Ukrainian sovereign Eurobonds surged 25% year-to-date, the most on record, and are second only to Costa Rica’s (+26%) now. The main growth drivers have been undervalued price levels, demand for high-yield assets and the victory of pro-Western candidate Vladimir Zelensky in the presidential election.

All in all, we believe that the upside potential is still strong due to the low base effect in previous years — during the crisis of 2015 GDP dropped to annual rate of −15%, and after four years of stagnation the economy has bound back with the growth rate of 5% in the first half of 2019.

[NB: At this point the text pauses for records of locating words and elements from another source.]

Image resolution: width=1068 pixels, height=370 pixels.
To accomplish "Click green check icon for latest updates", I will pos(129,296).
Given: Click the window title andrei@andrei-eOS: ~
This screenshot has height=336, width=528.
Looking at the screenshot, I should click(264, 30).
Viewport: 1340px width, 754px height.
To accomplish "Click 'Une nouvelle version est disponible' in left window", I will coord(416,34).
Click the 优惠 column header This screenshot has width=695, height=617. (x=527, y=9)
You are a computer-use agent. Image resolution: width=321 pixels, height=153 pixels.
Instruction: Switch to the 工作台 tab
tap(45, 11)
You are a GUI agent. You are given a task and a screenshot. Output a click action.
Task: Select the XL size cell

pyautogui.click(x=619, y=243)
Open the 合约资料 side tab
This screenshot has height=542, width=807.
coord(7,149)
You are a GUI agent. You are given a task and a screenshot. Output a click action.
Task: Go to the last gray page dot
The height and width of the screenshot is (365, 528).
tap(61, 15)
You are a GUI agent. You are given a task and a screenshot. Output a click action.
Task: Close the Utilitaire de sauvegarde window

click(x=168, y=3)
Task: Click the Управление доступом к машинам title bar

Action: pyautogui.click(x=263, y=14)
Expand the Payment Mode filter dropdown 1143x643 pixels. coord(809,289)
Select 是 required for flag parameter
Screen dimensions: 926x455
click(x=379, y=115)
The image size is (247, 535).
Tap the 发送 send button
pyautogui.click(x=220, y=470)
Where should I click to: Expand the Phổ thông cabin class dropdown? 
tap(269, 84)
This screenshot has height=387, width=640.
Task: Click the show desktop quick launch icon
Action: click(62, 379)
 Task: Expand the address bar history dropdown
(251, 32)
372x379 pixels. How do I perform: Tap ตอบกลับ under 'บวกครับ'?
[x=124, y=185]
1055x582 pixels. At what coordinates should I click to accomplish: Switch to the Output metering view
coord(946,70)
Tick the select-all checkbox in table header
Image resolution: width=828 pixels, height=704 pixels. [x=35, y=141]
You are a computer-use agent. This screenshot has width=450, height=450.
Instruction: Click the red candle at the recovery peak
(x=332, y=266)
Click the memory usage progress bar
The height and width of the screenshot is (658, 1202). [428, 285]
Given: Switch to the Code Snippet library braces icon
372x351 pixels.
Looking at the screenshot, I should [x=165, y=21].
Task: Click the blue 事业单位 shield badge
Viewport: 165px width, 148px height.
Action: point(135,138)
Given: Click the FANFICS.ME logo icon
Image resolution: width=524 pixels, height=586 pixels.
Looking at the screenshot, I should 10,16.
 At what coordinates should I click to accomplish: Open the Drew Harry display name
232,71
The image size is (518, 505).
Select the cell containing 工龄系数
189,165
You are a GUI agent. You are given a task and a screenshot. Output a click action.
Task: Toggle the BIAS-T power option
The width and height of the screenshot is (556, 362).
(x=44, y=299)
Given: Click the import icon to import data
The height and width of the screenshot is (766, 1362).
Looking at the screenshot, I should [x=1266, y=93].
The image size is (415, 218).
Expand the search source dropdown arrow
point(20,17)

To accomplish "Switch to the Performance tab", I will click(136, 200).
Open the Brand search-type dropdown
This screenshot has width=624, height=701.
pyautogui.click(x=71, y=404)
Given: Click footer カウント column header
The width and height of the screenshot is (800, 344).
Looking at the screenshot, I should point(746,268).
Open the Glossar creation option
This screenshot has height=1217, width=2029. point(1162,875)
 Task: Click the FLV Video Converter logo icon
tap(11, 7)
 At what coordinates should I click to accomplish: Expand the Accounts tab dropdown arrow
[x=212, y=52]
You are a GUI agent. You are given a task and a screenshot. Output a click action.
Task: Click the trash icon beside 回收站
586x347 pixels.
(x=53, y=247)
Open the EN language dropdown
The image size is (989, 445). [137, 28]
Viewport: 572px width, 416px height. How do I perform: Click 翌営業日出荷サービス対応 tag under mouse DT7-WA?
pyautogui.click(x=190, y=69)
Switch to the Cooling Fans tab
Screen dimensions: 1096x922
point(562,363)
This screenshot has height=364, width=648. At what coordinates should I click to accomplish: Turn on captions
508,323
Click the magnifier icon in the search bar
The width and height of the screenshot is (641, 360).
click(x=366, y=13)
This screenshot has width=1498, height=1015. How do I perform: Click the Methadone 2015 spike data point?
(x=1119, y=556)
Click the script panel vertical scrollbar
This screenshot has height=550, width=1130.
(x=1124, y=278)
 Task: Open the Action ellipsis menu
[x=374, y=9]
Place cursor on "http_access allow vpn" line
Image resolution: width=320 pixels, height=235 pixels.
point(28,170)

Ukraine's long-term bonds now yield 400-500 bps lower of what they did eight months ago due to recent strong surge in demand.

With the economy picking up, we expect real GDP to grow 3% in 2019, the current account deficit to shrink to −1%, the budget balance to improve to −2% and debts to decline partially amid of one of the highest debt/GDP ratios among CIS countries.

FX reserves increased by $5 bln to $21 bln over the past 12 months, the government’s short-term and mid-term bonds (up to 5 yrs maturity) now amount to $18 bln, long-term liabilities (over 5 yrs maturity) amount to $22 bln, a total of slightly above $40 bln.

Ukraine external debt payments, $ mln

One of the key factors that may drive further growth is a possible upgrade of the long-term sovereign rating to B (Belarus level), from the current CCC+/B-, in the near term.

Moreover, given Ukraine's debt/GDP ratio is lower than Belarus’ by 20 pp, we believe that if the spread remains, it should narrow significantly.

Growth drivers

  • Ukraine is rated below Belarus by one notch. Ukraine’s current long-term bonds premium of 120 bps should not effectively exceed 50 bps. Therefore, we expect the bonds’ price to climb by 5%
  • Some Ukrainian state-owned entities look even more attractive, such as Ukreximbank with potential yield downside of 150 bps, and a 3% price upside; Oschadbank and, to a lesser extent, the Ukrainian railways
  • We believe that on the price side, Ukraine's quasi-sovereign bonds lag significantly behind the sovereign bonds, and the latter, in turn, lag behind other similar rating CIS states’ bonds

Top picks

Ukraine and CIS yields curve

Source: National statistics agencies, IMF, ITI capital

Given that high debt/GDP ratio is Ukraine's major challenge, the country’s FX bonds coverage ratio is slightly below Argentina’s, standing at 80%.